-------- DOCUMENT EXTRACT

MsMermaid · 02/10/2016 20:23

My tax hasn't changed since I got married, neither has dh's. Is it supposed to? We don't have enough assets to worry about inheritance tax either. So tax isn't a reason to get married as far as i can see.

Pisssssedofff · 02/10/2016 20:24

Jax it can be bad for he children too ... We stayed together 9 years longer than we should have because we were married, I should have left him after 11 months but well we'd just paid for that wedding hadn't we

Discobabe · 02/10/2016 20:29

Tax doesn't change because you are married. Some married couples can now hand over some of their tax free allowance to their partner IF they earn under the tax threshold.

ChocolateWombat · 02/10/2016 20:33

There's a social trend going on regarding marriage.

Increasingly, the affluent choose to marry, whilst the less affluent don't. Of course there are lots of people who don't fit this trend.

So I wonder if the OP simply doesn't know many married people? She may either be quite young, so her peers are not married yet and she is unclear why older people have got married. Or possibly she's older and just doesn't know many/any people who have married.....so being married and the benefits people feel they get from it, simply aren't within her experience.

----------------

■ **SET OF TASKS**:
1) From the thread on marriage and tax, reproduce the passage that begins at the words "Pisssssedofff · 02/10/2016" and stops after "on regarding marriage.".
2) In the thread on marriage and tax, why does MsMermaid conclude that tax isn't a reason to get married? Answer in one to three sentences.
The entries that follow have nothing to do with the thread on marriage and tax.

-------- DATA TO EXAMINE

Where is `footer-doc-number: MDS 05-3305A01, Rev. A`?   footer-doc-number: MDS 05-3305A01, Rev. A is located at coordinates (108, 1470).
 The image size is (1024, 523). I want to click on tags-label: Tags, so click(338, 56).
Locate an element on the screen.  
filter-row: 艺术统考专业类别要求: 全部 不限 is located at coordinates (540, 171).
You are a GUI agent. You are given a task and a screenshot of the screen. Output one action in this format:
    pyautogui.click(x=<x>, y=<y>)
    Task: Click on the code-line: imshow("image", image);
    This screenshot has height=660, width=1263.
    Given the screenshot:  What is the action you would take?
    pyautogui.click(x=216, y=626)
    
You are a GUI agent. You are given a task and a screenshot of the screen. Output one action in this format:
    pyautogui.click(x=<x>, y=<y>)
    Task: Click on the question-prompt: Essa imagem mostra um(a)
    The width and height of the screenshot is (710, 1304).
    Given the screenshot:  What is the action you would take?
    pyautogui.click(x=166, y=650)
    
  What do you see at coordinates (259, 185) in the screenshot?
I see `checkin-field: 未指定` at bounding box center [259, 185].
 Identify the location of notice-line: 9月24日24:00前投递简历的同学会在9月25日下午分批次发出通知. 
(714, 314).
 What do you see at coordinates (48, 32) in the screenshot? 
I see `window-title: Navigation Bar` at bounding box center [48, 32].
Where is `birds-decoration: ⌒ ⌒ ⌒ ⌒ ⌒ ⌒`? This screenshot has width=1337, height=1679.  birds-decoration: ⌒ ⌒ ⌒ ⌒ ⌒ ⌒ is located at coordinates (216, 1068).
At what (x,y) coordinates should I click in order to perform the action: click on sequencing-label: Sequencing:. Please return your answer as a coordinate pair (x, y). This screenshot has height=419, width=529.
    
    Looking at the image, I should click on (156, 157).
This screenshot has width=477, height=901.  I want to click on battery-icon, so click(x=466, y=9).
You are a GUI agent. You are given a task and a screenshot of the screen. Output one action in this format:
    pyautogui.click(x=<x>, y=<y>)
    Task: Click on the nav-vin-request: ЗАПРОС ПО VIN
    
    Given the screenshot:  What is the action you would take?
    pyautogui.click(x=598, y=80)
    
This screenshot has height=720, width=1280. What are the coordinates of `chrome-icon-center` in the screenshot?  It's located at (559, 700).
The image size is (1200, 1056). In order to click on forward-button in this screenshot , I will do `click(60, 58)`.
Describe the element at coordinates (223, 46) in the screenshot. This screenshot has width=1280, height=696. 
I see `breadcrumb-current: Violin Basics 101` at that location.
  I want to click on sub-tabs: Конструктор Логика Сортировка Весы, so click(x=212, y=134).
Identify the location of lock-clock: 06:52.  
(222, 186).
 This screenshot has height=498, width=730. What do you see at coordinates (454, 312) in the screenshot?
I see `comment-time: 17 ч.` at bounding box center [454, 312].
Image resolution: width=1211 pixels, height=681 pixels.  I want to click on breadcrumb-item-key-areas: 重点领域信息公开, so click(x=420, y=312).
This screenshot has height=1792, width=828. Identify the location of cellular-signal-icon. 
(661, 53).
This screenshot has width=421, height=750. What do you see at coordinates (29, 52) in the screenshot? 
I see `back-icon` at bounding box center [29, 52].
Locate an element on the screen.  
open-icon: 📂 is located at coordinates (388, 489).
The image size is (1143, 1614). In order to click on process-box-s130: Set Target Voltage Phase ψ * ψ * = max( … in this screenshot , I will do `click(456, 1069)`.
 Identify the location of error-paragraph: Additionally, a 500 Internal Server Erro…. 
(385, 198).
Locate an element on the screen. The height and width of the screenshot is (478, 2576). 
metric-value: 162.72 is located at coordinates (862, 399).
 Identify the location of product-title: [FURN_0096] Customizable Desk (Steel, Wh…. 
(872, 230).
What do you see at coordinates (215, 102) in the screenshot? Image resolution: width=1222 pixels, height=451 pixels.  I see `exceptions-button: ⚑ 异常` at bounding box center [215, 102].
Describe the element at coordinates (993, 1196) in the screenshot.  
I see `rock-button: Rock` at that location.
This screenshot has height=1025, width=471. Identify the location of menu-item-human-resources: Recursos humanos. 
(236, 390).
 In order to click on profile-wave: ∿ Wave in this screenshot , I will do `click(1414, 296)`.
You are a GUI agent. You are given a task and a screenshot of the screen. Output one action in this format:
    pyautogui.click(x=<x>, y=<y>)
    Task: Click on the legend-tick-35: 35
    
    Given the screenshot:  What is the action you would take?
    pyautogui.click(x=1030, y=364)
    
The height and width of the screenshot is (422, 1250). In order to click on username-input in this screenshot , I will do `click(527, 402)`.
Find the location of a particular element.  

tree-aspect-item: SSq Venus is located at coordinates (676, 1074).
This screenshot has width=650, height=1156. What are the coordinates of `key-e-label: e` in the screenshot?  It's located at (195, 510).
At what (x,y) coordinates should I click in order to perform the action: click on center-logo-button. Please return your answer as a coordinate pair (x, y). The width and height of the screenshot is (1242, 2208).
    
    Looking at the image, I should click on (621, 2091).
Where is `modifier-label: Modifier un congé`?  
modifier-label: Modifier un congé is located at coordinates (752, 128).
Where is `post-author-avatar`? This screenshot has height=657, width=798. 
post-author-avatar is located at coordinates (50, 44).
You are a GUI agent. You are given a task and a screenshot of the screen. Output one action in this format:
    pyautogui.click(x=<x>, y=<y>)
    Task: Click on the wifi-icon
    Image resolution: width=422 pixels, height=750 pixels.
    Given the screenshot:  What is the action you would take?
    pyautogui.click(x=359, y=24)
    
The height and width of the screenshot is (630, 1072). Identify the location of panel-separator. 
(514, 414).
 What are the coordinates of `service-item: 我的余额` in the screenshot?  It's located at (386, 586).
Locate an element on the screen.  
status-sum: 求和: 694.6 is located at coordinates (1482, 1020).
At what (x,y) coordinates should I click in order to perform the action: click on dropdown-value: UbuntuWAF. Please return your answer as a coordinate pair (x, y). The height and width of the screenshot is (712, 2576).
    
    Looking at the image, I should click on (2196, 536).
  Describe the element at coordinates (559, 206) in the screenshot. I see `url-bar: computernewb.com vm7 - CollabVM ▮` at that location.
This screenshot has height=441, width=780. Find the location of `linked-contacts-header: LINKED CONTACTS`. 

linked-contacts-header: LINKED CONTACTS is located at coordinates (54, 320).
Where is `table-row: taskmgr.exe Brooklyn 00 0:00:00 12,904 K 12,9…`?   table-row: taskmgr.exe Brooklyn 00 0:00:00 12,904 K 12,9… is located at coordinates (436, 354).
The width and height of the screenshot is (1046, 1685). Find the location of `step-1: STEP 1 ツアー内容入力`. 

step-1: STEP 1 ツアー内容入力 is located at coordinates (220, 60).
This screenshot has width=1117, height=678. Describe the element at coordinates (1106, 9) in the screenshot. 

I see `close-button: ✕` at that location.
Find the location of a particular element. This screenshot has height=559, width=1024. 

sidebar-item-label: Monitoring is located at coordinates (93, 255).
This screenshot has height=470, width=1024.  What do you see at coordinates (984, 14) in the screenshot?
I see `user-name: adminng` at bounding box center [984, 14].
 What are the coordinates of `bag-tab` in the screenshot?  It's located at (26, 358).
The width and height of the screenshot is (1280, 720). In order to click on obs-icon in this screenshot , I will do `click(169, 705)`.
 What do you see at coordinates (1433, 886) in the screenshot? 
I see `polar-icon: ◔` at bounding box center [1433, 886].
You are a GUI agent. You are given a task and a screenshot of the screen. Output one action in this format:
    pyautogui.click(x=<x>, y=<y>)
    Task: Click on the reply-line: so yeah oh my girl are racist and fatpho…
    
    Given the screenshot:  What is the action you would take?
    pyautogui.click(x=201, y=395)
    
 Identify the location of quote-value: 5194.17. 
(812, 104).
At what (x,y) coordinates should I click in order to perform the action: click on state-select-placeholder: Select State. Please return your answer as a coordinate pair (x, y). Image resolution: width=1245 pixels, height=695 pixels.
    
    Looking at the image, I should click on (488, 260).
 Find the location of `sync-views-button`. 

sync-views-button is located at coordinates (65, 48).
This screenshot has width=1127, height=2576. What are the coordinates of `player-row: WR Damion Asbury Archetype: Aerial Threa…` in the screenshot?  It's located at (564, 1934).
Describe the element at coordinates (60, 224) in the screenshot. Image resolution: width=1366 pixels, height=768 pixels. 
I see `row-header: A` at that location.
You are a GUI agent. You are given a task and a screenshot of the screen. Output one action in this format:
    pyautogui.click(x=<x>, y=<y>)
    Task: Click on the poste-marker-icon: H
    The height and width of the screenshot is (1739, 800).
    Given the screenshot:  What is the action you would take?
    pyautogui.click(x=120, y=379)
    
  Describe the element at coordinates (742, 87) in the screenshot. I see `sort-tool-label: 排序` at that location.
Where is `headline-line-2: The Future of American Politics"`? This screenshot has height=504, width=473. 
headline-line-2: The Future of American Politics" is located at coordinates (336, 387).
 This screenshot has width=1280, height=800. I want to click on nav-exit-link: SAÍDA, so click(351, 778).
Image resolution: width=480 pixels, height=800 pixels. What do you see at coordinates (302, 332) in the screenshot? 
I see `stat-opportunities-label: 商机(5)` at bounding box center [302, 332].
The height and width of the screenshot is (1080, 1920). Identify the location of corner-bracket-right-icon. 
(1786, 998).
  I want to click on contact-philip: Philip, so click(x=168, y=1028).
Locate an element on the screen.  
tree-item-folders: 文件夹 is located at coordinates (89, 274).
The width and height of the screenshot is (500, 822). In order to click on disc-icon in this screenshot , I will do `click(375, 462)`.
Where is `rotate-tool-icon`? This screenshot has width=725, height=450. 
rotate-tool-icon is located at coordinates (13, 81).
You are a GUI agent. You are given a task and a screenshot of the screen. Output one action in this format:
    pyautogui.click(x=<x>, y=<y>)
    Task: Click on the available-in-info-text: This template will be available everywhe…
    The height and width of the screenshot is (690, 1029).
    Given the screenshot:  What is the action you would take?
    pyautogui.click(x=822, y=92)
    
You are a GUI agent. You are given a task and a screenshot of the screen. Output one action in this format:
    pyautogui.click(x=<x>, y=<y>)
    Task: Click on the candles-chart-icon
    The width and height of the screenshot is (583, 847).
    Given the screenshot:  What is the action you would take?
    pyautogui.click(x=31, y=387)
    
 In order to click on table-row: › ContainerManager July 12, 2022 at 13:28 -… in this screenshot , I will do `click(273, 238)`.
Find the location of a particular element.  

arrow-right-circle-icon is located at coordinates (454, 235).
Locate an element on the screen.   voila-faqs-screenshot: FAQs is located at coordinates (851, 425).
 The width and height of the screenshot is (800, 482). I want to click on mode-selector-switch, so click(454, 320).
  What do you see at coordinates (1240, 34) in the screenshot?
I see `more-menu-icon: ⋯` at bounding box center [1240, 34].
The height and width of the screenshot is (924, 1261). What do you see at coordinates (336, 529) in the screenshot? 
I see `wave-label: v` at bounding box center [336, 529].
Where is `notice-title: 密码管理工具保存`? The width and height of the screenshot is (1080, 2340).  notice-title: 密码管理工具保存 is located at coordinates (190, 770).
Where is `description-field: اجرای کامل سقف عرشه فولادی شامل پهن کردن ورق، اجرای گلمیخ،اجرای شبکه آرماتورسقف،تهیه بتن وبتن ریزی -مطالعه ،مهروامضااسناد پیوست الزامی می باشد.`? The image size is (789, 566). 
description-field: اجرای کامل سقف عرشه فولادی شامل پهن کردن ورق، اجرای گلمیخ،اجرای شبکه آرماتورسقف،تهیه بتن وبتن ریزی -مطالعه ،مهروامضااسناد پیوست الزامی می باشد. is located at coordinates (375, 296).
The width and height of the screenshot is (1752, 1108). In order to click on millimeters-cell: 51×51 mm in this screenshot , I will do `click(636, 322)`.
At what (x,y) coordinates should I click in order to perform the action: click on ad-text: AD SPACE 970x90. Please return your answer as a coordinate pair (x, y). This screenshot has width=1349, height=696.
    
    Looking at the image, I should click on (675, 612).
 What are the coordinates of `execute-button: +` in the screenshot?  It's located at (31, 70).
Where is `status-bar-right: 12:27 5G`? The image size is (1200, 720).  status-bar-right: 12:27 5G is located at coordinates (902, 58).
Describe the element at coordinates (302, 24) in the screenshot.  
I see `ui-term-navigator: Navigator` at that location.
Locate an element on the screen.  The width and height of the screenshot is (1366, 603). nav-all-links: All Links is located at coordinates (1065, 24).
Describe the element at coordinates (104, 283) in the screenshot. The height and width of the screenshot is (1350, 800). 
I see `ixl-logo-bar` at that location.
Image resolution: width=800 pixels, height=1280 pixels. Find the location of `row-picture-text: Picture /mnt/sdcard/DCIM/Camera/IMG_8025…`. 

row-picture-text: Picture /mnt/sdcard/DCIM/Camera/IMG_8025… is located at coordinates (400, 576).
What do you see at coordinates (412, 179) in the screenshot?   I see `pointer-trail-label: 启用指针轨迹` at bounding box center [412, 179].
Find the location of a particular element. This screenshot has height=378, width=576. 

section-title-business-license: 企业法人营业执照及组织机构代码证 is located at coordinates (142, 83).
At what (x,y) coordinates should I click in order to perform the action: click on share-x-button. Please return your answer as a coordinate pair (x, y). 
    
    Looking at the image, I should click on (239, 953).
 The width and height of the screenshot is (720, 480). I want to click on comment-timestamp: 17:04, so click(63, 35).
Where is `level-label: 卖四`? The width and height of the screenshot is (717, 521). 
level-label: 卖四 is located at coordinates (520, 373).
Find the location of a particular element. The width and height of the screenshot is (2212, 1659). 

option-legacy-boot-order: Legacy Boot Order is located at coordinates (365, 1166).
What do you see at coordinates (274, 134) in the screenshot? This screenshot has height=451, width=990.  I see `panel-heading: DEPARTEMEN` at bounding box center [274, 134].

----------------

■ **SOLUTION LIST**:
1)
Pisssssedofff · 02/10/2016 20:24

Jax it can be bad for he children too ... We stayed together 9 years longer than we should have because we were married, I should have left him after 11 months but well we'd just paid for that wedding hadn't we

Discobabe · 02/10/2016 20:29

Tax doesn't change because you are married. Some married couples can now hand over some of their tax free allowance to their partner IF they earn under the tax threshold.

ChocolateWombat · 02/10/2016 20:33

There's a social trend going on regarding marriage.

2) Neither her tax nor her husband's has changed since they married. They also don't have enough assets to worry about inheritance tax.